Regardless of whether you’re doing actual physiological testing, though, it’s important to know where your own AT is. It’s important in being able to pace yourself and, as Bill found, in being able to do a workout at the proper level. “Proper” here means, of course, “effective for your own athletic improvement”, rather than “fast enough to be at the front of the coached group.” [Charlie! Jamie!] Bill was asking specifically in reference to a workout I often prescribe because it kicks your ass is very efficient in improving your fitness quickly. It’s another acquisition from Ed McNeely, so blame him. This workout alternates periods of time at AT and periods of time just below it, at the Canadian Category V or a vigorous steady state; and it lasts for an hour. Because you’re oscillating just above and just below that point where you generate more lactic acid than you can process, it spurs your body to generate the enzymes and other physiological adaptations to the increased workload.

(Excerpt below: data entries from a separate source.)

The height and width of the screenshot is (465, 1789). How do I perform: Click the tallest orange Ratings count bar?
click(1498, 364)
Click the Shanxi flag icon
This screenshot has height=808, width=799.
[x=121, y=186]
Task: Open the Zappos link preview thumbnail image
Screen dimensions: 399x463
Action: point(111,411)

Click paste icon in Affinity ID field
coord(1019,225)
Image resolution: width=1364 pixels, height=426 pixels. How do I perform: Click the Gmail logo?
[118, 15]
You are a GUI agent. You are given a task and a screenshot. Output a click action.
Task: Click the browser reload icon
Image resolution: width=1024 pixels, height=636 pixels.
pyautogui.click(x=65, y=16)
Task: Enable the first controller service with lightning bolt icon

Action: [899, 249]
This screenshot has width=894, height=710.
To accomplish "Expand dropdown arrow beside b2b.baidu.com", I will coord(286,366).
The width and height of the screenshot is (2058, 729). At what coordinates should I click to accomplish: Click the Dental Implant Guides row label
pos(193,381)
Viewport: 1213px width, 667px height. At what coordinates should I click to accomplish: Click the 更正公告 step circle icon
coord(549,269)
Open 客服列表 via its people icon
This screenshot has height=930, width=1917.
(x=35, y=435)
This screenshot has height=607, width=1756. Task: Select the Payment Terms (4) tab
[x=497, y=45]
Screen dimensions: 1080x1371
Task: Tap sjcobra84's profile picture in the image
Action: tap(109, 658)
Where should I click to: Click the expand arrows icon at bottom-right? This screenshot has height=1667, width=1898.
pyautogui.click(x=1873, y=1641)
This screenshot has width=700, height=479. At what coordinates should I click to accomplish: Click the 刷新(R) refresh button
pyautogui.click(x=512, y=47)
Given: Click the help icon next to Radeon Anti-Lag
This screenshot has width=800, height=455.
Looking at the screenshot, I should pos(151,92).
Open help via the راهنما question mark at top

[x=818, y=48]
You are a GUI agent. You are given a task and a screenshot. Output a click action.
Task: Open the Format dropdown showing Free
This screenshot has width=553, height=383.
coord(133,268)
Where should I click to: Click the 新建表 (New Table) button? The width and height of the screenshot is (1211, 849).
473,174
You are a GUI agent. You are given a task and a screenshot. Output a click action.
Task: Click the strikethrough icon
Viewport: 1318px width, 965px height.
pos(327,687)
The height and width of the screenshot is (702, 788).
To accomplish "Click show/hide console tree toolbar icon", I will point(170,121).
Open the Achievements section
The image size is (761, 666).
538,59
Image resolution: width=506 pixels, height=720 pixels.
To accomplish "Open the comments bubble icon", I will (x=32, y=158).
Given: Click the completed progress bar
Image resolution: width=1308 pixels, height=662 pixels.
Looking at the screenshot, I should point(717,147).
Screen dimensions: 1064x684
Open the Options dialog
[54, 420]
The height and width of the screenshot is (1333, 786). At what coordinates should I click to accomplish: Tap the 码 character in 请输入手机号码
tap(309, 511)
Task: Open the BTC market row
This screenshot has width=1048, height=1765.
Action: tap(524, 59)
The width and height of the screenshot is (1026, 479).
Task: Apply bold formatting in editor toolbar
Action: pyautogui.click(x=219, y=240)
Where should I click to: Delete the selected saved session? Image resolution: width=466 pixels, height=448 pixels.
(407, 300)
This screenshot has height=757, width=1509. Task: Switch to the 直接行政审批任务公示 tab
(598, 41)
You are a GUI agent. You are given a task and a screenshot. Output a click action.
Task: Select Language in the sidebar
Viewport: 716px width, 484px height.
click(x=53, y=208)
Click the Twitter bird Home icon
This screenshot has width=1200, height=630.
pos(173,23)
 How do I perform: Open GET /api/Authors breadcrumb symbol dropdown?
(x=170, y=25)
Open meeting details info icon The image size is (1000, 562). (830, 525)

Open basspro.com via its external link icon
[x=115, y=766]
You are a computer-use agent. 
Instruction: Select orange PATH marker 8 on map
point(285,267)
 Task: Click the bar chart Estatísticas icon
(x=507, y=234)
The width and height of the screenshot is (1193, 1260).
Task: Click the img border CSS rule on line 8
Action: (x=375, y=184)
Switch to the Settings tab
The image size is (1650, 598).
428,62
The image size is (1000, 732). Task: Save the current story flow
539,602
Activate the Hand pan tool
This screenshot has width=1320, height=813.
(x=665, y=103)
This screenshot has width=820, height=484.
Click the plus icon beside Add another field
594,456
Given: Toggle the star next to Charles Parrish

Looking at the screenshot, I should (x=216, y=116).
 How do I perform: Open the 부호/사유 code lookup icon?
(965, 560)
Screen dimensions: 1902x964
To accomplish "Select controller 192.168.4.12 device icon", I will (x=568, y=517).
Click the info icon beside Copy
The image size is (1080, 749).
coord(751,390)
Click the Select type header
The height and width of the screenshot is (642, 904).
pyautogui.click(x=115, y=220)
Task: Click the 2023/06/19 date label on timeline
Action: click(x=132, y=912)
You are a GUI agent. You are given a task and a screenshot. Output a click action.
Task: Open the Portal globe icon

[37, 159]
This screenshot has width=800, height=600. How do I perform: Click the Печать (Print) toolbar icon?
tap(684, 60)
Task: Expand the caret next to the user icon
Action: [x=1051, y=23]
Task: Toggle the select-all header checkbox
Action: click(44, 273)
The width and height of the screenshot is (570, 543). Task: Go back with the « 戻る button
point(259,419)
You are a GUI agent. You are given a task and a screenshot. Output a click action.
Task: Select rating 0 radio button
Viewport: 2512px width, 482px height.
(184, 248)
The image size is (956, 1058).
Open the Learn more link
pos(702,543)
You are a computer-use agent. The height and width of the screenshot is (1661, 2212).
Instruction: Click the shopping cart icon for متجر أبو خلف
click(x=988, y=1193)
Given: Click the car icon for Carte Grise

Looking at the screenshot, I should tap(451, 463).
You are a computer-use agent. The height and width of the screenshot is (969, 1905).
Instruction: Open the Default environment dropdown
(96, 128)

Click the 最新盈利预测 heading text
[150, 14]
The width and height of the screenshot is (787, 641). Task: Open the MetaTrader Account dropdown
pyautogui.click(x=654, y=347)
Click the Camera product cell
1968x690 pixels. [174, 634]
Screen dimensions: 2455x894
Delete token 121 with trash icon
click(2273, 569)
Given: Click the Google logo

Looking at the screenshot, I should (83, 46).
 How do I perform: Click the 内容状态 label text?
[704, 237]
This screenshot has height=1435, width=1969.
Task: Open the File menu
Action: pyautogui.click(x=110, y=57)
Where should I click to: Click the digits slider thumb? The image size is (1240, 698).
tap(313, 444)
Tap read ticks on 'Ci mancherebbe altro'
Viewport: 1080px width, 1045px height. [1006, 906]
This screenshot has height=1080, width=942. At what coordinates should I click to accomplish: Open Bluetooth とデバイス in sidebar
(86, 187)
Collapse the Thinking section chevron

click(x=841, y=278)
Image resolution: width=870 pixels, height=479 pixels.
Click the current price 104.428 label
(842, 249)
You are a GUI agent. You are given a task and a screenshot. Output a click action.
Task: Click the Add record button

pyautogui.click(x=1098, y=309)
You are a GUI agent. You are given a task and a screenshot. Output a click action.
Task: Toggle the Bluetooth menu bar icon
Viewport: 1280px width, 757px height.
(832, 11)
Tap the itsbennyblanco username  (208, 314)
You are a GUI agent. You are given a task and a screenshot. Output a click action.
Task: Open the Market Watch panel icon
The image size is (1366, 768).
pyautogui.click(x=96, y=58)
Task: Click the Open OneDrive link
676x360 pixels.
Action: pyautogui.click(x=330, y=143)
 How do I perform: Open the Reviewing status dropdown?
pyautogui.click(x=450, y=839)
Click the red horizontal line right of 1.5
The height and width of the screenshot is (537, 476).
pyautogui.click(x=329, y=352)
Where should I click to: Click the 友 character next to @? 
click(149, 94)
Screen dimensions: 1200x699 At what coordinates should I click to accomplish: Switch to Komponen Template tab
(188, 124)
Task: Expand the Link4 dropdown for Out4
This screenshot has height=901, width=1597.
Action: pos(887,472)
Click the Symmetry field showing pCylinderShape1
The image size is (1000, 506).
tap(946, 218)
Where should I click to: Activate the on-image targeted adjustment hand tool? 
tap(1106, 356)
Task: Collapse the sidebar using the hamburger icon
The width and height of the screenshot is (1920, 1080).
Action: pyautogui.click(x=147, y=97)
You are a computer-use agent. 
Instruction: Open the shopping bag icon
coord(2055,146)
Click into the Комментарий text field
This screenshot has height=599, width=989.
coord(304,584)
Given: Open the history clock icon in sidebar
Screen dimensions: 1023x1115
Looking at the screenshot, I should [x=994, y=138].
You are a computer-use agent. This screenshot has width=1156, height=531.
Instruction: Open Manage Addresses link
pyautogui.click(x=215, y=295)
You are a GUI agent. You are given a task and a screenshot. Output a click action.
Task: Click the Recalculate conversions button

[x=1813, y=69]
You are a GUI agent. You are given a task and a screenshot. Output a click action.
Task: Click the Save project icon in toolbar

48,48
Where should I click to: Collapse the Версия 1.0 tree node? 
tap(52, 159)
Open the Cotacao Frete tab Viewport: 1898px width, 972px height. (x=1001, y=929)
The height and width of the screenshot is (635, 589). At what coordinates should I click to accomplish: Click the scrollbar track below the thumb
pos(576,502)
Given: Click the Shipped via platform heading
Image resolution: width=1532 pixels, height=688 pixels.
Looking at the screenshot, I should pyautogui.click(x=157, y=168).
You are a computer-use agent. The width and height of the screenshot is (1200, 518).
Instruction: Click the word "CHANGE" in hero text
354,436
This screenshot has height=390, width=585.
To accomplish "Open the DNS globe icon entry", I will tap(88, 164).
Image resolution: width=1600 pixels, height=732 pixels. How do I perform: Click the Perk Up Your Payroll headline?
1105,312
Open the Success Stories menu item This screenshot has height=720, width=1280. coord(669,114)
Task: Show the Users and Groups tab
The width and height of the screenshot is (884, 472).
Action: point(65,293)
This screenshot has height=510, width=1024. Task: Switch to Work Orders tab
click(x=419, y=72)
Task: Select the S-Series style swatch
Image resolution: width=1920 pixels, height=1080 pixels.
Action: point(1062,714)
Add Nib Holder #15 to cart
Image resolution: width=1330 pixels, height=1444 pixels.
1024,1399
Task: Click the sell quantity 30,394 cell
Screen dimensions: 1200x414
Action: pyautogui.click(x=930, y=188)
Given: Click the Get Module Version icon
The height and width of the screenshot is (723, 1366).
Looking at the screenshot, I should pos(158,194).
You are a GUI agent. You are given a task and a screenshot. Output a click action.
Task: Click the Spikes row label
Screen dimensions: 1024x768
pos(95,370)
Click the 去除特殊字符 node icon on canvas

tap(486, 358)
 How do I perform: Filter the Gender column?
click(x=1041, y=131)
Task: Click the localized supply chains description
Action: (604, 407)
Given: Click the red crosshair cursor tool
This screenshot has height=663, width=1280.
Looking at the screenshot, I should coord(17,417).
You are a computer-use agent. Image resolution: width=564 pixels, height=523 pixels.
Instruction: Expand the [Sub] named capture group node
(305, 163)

There are a few ways of telling when you’re at AT. One way: Do a head piece (20’-30’) all out for the distance, at the pace at which you can do the best time over the distance. Then, either memorize how it feels or note the average speed on your speedcoach, GPS unit, or timer+landmark; or note the range of your heart rate through the workout. Remember that if you go by feel, your speed will vary as you become more or less fit, but you’ll still be at the right physiological level. On the other hand, if you go by speed, you’ll have to do another piece every so often as you become more or less fit to find the speed at which you’re at the right level of effort. If you go by heart rate, you may find that your heart rate rises for the same level of effort if it’s hot out or if you haven’t slept well.
You can also estimate level of effort on the fly by how much talking you can do during the workout. During AT work, you should be able to get out a word or two, as if you were bow of a double or 2-seat of a straight four or a quad and needed to give commands, but not more than that. Breathing is deep and rapid, and at the end of the piece you will experience a newfound appreciation for oxygen. Finally, for most people, rating is the easiest way to understand this level of effort. Anything from 24-26 up to 32 is what people race head races at, but I would say that for the purposes of the workout I mentioned a 26 is probably the right range for the AT intervals. 22 is probably about right for the steady state intervals.
One final piece to remember: It actually doesn’t matter too much if you’re at a precise split or rating. You’ll still be near AT, and you’ll still get the benefit from the workout as long as you’re in the general region.
Happy AT! And don’t forget to breathe.
Very glad you're back! Love your posts even though I can't say I always remember the details once I'm on the water. So I just keep re-reading them and gleaning more every time. Thanks!